Take the records below from their first line to the line with "Task: Choose the pure red basic color swatch", and restate those lines word for word.

▶ **Records supplied**
══════

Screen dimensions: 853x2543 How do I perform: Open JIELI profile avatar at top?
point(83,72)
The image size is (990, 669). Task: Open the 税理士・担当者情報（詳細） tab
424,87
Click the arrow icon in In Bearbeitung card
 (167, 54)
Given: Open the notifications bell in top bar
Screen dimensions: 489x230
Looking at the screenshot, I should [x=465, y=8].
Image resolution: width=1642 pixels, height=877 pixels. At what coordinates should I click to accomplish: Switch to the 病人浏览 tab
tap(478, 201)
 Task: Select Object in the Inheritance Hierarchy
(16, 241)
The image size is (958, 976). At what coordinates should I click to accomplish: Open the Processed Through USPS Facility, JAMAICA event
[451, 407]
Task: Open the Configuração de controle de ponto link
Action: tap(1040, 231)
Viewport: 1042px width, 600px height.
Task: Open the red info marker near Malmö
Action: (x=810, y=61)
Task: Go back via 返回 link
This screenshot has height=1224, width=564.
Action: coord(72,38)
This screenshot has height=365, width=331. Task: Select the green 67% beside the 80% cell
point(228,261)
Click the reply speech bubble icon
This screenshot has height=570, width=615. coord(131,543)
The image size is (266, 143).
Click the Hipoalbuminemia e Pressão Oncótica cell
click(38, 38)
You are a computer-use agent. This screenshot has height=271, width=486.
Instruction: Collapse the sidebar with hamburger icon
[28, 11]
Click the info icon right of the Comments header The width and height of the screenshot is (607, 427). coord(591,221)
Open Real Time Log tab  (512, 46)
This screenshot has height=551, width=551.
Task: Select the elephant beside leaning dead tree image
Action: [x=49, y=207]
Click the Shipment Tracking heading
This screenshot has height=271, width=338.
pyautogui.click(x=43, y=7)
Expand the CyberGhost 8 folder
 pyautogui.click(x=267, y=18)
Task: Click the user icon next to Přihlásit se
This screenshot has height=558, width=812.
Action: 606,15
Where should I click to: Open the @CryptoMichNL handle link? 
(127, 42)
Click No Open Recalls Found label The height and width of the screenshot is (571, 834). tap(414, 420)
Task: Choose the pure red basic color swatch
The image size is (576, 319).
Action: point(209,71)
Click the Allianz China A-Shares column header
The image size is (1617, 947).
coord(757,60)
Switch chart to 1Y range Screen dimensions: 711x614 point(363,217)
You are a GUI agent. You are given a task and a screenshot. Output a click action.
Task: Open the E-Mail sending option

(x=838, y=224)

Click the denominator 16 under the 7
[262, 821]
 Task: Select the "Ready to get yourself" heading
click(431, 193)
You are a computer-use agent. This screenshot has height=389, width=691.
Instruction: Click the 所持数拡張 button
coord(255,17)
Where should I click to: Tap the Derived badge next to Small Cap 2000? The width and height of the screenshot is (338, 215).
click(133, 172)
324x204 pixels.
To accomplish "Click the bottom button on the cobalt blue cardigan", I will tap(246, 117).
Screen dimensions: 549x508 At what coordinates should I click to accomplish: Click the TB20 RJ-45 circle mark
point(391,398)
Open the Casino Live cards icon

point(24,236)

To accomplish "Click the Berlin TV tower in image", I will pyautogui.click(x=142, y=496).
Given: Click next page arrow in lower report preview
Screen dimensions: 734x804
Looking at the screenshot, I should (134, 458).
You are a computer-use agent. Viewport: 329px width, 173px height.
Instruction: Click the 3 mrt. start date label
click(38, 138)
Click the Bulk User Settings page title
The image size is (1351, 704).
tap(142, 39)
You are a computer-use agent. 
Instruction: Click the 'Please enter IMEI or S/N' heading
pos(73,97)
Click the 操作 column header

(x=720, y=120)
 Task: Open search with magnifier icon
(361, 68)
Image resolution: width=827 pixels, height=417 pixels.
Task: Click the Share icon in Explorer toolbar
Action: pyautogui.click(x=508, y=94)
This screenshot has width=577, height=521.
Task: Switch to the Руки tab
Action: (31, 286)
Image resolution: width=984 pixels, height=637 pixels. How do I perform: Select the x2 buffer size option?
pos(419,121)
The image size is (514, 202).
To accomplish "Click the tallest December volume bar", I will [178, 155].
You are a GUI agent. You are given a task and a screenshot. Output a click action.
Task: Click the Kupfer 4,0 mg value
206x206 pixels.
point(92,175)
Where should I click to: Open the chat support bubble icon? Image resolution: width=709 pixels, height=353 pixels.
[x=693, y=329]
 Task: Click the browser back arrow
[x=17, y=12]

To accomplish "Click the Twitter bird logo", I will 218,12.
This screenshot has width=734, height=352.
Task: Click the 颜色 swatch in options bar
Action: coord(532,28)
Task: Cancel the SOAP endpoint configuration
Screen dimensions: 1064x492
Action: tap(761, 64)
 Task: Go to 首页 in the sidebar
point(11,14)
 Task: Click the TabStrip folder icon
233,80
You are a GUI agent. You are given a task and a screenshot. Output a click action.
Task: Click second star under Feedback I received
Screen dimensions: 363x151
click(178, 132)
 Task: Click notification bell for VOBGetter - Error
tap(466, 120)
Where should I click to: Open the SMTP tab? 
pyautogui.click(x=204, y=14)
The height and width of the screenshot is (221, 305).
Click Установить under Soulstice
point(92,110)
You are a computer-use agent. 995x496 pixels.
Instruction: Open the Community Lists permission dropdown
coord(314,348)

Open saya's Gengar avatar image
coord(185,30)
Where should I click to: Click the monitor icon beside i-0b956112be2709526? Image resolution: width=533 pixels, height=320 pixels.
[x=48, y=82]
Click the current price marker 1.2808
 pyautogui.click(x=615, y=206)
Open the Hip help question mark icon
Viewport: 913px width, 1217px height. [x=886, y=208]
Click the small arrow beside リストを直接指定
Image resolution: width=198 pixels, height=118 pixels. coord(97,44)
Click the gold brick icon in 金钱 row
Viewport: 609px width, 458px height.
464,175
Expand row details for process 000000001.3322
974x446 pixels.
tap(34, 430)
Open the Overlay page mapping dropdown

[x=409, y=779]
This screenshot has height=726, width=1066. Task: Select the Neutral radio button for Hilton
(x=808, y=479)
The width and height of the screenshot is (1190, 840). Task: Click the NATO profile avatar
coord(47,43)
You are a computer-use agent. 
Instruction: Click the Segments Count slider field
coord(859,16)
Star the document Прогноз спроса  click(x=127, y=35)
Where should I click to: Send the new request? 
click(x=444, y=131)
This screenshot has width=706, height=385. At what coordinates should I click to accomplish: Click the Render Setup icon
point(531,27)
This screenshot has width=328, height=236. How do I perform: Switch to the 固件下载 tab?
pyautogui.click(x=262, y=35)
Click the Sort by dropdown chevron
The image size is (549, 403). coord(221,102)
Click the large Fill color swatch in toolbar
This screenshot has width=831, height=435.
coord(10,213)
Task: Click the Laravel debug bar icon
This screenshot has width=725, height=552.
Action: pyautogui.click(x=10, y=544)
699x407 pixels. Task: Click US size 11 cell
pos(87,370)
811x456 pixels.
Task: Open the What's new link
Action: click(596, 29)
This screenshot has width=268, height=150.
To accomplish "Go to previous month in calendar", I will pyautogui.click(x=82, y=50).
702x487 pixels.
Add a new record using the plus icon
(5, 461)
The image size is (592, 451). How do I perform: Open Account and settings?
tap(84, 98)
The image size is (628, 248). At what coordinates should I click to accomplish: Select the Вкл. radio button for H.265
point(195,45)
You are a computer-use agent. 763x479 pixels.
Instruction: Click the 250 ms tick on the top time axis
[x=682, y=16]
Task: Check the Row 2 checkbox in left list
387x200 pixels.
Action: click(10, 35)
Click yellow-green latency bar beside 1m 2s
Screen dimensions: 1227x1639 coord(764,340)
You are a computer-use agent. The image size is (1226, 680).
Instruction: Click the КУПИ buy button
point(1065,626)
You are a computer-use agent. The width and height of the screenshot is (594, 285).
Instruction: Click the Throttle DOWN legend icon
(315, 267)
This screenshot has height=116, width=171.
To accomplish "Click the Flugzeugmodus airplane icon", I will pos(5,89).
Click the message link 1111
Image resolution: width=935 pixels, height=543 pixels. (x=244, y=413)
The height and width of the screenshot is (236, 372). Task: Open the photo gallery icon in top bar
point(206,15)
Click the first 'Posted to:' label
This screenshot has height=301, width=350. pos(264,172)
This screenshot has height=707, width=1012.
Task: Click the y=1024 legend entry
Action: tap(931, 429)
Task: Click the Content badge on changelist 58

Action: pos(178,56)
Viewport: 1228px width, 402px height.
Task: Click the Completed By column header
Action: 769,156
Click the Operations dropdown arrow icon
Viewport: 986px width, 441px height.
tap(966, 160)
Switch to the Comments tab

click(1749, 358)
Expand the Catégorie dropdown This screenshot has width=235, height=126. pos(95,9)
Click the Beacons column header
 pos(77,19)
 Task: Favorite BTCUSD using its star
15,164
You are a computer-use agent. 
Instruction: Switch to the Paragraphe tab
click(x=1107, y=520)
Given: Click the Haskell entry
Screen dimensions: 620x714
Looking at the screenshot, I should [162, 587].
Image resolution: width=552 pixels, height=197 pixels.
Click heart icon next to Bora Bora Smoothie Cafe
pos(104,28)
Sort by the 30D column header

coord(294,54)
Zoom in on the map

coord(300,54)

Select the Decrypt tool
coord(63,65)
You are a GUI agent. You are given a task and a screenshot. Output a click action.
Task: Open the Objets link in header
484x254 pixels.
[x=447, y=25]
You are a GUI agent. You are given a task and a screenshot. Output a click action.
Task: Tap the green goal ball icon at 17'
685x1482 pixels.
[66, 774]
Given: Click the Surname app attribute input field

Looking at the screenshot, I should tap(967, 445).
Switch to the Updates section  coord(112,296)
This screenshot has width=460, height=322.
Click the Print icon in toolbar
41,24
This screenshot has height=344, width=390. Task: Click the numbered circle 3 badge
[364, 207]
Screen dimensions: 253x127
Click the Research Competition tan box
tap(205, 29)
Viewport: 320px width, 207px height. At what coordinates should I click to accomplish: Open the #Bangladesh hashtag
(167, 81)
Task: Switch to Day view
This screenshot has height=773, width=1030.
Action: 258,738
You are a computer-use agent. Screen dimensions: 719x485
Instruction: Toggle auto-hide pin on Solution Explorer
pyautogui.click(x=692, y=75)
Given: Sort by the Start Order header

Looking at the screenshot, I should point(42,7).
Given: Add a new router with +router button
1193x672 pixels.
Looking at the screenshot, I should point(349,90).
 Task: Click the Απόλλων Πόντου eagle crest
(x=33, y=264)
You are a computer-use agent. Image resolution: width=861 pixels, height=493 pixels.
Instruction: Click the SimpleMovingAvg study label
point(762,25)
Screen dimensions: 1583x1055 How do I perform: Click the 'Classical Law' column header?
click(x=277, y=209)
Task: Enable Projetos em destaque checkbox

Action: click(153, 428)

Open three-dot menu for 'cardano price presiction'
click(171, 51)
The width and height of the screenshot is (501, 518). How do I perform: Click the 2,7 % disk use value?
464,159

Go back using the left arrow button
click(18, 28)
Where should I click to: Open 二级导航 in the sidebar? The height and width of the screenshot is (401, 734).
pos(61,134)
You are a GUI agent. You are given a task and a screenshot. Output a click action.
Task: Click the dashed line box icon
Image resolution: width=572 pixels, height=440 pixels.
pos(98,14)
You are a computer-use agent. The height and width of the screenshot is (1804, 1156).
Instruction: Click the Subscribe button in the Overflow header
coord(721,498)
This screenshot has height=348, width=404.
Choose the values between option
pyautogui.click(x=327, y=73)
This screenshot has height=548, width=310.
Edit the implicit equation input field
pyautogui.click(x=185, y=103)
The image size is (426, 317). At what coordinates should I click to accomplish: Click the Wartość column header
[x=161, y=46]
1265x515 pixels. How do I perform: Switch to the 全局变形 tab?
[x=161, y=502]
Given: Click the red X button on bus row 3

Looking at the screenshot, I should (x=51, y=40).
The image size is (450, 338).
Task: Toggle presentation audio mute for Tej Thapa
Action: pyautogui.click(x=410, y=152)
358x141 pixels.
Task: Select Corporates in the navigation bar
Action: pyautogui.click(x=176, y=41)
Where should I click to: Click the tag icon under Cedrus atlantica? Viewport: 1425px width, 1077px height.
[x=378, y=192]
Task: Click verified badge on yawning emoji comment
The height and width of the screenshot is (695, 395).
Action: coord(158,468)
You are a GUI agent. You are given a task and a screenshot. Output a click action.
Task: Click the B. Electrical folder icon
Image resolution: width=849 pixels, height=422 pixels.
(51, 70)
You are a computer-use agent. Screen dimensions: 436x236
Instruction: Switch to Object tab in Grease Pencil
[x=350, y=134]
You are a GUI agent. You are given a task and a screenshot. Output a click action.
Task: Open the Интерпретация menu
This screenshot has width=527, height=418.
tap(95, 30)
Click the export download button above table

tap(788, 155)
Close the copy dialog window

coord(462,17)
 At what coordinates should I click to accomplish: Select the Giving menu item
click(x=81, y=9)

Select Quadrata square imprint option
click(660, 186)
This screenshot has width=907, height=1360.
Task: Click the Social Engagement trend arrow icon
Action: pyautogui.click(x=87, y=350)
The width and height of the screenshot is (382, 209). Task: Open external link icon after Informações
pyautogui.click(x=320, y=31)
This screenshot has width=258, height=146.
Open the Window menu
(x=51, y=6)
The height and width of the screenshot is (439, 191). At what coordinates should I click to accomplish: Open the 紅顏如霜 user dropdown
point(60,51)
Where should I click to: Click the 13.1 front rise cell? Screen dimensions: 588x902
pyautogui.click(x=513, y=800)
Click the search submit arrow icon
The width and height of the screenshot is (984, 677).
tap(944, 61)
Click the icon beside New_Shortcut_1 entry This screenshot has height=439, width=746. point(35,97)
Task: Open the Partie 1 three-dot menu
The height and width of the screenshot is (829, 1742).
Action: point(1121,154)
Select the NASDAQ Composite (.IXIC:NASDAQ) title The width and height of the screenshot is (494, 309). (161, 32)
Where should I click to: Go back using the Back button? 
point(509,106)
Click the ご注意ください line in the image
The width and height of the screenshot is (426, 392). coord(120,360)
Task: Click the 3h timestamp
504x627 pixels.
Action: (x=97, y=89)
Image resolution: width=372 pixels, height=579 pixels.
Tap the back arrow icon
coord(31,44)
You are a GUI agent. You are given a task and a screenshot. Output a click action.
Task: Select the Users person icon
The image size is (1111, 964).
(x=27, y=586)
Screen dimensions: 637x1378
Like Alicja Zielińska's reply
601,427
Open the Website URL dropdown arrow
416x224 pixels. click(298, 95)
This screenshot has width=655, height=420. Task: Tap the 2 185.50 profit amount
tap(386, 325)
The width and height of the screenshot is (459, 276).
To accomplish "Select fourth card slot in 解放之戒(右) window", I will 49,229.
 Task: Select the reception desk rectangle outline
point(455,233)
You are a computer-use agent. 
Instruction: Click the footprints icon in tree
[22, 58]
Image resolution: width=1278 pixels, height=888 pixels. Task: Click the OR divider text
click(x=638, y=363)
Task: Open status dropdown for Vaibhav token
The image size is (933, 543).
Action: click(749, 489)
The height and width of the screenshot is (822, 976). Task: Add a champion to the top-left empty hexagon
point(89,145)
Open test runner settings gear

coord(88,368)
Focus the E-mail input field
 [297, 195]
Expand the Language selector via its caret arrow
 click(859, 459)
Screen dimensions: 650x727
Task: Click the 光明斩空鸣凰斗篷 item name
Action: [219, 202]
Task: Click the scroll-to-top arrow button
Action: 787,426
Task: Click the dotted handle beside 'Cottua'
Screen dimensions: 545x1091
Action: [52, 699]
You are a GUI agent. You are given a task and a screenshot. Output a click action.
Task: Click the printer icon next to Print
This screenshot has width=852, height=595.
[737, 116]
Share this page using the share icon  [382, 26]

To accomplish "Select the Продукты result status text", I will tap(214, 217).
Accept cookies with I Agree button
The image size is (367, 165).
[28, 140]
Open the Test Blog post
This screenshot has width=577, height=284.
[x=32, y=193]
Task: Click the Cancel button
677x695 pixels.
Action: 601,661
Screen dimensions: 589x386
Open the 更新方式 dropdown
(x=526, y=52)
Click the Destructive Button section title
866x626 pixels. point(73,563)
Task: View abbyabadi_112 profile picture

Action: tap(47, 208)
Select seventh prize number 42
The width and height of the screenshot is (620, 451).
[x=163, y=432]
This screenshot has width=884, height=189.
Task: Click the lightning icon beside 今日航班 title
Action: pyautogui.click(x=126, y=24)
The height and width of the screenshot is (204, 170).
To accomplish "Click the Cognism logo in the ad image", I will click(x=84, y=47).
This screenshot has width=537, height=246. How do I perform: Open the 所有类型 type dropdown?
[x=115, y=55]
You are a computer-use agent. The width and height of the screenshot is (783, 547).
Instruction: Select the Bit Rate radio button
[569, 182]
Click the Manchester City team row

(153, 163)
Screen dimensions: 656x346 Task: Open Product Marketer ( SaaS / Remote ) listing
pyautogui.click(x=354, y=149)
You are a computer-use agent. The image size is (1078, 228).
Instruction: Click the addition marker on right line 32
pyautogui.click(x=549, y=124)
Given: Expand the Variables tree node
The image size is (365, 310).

══════

▶ **Solution to the exercise**
Screen dimensions: 853x2543 How do I perform: Open JIELI profile avatar at top?
point(83,72)
The image size is (990, 669). Task: Open the 税理士・担当者情報（詳細） tab
424,87
Click the arrow icon in In Bearbeitung card
 (167, 54)
Given: Open the notifications bell in top bar
Screen dimensions: 489x230
Looking at the screenshot, I should [x=465, y=8].
Image resolution: width=1642 pixels, height=877 pixels. At what coordinates should I click to accomplish: Switch to the 病人浏览 tab
tap(478, 201)
 Task: Select Object in the Inheritance Hierarchy
(16, 241)
The image size is (958, 976). At what coordinates should I click to accomplish: Open the Processed Through USPS Facility, JAMAICA event
[451, 407]
Task: Open the Configuração de controle de ponto link
Action: tap(1040, 231)
Viewport: 1042px width, 600px height.
Task: Open the red info marker near Malmö
Action: (x=810, y=61)
Task: Go back via 返回 link
This screenshot has height=1224, width=564.
Action: coord(72,38)
This screenshot has height=365, width=331. Task: Select the green 67% beside the 80% cell
point(228,261)
Click the reply speech bubble icon
This screenshot has height=570, width=615. coord(131,543)
The image size is (266, 143).
Click the Hipoalbuminemia e Pressão Oncótica cell
click(38, 38)
You are a computer-use agent. This screenshot has height=271, width=486.
Instruction: Collapse the sidebar with hamburger icon
[28, 11]
Click the info icon right of the Comments header The width and height of the screenshot is (607, 427). coord(591,221)
Open Real Time Log tab  (512, 46)
This screenshot has height=551, width=551.
Task: Select the elephant beside leaning dead tree image
Action: [x=49, y=207]
Click the Shipment Tracking heading
This screenshot has height=271, width=338.
pyautogui.click(x=43, y=7)
Expand the CyberGhost 8 folder
 pyautogui.click(x=267, y=18)
Task: Click the user icon next to Přihlásit se
This screenshot has height=558, width=812.
Action: 606,15
Where should I click to: Open the @CryptoMichNL handle link? 
(127, 42)
Click No Open Recalls Found label The height and width of the screenshot is (571, 834). tap(414, 420)
Task: Choose the pure red basic color swatch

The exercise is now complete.